Tuesday, 17 June 2014

Hashing it up - Hashcode and equals in Java

Imagine there is some hashing factory (purely hypothetical!), where objects arrive, hashCode function is applied on them and then they are placed in correct buckets!

Assumptions:

1.For simplicity, assume hashCode() of String class computes length of string as hash.

public int hashCode(){
return s.length;
}

Insertion:

1.Object arrives (word ="monkey")
2. hashCode() is called and hash value is calculated ( hash =6)
3. Bucket for hash(6) is found and object is placed there!


Hashing Factory 


Searching:

Suppose now we have to search for "Fate", then again hash will be calculated (4) and we will reach correct bucket.
After we find the correct bucket, equals function comes into play and String is found!

Two Important Rules:

1. For two objects to be equal their hashCode should match.

Now that is quite simple!

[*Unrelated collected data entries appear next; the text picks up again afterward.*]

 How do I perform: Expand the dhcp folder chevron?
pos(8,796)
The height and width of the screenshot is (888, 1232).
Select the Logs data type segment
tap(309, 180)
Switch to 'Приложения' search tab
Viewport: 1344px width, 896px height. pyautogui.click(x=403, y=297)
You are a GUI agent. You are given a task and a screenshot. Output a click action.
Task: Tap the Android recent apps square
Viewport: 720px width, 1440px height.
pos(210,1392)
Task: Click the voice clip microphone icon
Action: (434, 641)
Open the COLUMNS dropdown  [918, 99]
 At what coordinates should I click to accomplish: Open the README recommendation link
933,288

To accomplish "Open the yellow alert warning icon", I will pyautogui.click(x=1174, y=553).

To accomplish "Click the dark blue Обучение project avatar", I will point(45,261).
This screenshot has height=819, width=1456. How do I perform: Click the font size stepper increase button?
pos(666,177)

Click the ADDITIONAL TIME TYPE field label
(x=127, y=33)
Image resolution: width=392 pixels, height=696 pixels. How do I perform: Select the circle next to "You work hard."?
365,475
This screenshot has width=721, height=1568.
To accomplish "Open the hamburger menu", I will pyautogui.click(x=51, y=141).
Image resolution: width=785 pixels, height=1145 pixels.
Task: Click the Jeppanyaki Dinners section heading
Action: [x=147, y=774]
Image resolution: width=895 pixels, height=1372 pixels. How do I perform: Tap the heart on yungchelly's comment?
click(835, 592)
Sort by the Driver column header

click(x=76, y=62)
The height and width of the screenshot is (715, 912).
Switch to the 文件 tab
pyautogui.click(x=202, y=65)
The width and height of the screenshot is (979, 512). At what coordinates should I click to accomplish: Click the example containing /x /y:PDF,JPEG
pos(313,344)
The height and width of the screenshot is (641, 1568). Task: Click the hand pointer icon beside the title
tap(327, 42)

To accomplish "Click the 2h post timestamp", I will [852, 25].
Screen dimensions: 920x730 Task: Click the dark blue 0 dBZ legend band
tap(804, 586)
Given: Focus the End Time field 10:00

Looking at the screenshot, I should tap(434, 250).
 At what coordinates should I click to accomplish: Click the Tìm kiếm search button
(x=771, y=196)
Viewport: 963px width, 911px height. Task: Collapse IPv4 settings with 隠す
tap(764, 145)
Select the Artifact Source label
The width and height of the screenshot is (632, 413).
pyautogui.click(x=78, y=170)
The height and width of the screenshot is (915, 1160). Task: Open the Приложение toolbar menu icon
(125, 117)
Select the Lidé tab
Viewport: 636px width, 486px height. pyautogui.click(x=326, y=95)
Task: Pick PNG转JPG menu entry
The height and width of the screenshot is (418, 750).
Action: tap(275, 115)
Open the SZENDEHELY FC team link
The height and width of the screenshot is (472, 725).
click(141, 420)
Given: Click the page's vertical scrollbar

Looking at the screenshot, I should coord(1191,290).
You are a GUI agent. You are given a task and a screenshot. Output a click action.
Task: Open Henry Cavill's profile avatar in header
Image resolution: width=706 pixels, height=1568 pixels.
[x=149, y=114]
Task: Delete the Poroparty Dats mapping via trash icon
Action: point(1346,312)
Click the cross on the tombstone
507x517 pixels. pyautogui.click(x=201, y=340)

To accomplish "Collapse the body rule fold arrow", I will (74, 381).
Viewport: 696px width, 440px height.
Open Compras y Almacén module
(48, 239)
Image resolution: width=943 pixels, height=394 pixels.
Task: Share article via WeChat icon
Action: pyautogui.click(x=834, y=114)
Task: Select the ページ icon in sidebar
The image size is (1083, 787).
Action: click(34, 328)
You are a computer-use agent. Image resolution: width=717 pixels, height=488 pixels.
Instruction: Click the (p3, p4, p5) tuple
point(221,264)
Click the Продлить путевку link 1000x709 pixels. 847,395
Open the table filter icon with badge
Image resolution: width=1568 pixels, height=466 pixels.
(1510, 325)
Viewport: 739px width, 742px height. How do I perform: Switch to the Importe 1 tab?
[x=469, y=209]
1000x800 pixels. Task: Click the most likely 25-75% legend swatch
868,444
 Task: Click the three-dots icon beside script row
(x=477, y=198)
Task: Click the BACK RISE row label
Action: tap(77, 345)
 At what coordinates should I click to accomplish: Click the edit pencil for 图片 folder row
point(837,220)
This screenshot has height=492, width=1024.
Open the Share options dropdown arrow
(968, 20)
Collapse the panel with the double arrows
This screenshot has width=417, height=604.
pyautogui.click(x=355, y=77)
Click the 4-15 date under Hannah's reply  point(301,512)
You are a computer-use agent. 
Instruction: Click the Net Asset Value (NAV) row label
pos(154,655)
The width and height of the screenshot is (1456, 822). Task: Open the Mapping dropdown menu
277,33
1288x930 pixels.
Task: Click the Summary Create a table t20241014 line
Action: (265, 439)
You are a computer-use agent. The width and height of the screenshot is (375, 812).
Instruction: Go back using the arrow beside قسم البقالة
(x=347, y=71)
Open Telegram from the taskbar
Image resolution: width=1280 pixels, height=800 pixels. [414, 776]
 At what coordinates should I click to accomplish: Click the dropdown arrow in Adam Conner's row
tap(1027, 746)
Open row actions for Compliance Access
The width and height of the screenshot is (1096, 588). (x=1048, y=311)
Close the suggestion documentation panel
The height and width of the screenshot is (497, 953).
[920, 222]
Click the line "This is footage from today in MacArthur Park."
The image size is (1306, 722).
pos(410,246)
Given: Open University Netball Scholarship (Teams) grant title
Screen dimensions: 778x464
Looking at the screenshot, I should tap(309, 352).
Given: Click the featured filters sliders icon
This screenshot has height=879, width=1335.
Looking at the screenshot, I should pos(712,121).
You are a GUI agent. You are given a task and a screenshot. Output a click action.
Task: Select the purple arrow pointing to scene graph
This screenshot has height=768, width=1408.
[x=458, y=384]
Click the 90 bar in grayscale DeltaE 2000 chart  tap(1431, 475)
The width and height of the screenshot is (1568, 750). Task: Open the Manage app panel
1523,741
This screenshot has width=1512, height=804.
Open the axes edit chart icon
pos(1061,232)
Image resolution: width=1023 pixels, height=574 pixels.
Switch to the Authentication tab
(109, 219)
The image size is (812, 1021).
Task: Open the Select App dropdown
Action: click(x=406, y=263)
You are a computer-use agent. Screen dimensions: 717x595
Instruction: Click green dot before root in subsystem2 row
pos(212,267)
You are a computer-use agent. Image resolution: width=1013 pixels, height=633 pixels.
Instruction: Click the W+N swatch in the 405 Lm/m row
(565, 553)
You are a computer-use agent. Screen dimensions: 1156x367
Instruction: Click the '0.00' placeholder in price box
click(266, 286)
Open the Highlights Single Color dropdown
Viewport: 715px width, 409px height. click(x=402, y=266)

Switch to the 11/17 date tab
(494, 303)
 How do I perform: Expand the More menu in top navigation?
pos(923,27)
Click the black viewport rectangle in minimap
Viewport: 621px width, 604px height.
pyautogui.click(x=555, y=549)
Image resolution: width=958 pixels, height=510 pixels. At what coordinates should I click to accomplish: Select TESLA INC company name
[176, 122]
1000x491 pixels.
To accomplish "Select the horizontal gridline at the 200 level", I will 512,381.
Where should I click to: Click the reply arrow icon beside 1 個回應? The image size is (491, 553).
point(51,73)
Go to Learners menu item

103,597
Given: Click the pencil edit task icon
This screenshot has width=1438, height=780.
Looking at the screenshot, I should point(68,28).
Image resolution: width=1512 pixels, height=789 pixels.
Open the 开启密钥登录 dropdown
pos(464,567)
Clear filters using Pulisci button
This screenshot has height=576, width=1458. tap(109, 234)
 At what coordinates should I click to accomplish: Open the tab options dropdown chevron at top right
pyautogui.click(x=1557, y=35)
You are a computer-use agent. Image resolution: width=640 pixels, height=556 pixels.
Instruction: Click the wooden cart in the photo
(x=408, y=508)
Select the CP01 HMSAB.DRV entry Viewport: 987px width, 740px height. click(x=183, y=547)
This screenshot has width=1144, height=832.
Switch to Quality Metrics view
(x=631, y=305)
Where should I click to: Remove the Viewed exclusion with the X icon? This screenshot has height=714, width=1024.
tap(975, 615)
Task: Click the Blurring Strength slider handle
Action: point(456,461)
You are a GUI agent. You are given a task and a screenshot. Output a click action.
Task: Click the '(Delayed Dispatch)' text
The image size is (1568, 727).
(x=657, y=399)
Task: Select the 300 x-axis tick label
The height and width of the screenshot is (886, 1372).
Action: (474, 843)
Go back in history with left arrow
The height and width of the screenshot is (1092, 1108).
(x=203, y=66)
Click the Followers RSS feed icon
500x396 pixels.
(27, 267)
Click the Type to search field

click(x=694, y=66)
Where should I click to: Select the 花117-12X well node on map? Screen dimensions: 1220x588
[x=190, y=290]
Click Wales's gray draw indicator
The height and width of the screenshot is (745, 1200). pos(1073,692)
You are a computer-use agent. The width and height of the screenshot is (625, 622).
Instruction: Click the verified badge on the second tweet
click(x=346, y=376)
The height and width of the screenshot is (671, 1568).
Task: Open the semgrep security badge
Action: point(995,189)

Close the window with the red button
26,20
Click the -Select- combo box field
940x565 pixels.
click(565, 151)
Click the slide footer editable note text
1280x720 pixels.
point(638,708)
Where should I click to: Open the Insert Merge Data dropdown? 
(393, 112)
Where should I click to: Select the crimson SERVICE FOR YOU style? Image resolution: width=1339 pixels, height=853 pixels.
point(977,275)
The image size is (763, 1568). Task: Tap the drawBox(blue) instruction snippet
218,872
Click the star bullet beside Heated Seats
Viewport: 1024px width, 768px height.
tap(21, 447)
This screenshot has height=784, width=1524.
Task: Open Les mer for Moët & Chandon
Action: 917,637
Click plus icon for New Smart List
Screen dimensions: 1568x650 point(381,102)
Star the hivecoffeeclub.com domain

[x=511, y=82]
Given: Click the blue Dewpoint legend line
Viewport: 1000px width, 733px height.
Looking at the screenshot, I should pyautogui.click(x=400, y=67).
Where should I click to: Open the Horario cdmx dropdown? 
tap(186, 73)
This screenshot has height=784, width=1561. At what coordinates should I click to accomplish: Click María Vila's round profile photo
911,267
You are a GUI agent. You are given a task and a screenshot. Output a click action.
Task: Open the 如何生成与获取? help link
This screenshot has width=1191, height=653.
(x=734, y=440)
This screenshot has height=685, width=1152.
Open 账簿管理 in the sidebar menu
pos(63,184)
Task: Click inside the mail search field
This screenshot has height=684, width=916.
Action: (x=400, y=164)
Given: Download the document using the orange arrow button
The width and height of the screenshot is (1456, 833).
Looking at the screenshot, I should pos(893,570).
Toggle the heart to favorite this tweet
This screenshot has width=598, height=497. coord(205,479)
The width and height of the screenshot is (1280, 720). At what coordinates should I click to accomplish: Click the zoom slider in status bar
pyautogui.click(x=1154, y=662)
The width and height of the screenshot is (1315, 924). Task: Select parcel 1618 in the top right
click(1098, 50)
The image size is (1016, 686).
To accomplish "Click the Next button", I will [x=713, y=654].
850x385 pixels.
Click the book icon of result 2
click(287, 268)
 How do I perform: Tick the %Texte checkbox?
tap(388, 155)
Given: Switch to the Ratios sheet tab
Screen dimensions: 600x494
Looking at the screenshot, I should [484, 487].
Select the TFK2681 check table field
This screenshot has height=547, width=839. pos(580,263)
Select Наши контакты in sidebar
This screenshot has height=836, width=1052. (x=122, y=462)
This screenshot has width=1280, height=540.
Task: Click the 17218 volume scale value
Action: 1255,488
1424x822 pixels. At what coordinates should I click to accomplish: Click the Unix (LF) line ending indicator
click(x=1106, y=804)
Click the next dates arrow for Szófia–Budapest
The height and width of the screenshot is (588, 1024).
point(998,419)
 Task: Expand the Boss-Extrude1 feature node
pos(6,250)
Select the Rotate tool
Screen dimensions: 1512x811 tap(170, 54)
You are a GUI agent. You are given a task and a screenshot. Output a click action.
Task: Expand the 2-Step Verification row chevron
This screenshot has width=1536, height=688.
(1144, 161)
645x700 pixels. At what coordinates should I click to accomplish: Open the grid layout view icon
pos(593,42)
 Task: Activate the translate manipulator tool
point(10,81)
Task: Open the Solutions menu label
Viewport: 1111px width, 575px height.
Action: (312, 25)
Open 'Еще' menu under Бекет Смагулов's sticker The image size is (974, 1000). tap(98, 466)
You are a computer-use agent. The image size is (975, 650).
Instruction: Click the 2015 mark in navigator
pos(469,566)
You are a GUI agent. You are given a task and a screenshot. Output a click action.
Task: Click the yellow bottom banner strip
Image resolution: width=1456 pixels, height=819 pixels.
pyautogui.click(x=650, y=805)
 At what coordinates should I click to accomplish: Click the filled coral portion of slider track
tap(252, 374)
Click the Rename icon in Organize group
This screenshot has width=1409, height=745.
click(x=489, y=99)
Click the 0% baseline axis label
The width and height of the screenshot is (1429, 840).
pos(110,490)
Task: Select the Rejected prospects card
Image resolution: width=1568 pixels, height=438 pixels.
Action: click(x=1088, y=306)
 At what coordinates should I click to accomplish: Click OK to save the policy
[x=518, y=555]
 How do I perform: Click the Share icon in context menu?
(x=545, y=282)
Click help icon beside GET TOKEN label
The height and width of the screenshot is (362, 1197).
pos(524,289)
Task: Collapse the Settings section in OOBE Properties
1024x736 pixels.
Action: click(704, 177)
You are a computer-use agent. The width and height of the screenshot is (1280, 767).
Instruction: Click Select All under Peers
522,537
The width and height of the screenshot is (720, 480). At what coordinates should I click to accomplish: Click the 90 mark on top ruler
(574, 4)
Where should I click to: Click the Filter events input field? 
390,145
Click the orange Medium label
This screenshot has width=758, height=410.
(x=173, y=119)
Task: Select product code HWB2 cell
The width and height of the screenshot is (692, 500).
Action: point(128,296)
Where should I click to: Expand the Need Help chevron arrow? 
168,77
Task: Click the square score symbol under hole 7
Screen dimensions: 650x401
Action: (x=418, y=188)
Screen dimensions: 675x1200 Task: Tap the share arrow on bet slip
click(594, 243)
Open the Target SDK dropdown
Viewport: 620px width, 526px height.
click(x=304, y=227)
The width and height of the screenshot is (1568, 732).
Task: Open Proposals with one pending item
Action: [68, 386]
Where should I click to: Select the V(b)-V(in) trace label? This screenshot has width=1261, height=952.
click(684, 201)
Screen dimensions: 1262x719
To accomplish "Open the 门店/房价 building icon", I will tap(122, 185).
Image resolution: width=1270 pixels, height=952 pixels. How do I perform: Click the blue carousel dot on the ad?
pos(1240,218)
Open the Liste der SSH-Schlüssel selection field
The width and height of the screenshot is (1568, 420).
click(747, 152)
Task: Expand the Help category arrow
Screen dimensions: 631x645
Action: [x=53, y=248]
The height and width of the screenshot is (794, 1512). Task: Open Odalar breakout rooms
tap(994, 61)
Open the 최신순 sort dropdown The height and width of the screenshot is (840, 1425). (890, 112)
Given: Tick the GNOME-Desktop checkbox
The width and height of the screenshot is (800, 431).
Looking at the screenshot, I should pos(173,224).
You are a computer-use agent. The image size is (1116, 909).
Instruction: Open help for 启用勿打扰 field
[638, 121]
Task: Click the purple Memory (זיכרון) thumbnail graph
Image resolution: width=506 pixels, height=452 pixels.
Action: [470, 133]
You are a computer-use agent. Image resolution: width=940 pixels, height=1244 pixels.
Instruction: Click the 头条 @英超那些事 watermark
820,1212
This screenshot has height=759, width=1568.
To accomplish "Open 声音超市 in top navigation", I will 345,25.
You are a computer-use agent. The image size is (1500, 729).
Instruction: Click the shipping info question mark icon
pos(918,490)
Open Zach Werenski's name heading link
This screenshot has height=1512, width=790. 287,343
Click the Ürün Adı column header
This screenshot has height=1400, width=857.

Trace back the search..
If two objects are equal then they must have been in same bucket?
If they were in same bucket then their hashCode was same!

2. It is not necessary that if hashCode is same then objects are equal.
Hashcode if equal means that they are part of same bucket (example "Fate" ,"Kate"  are part of Bucket:Length:4) but they are not same strings!


Trade off performance/memory for hash:

Suppose you create hash function which gives unique values to each object..
Then we will probably have all the buckets containing one object only!
Hence, O(1) complexity for fetching an Object after calculating hash
But the memory space taken will be huge!

Similarly, if hash function returns same value for all then searching in bucket would cost O(n)!

Hence, the hash function should be devised such that data is distributed across the buckets in optimized way.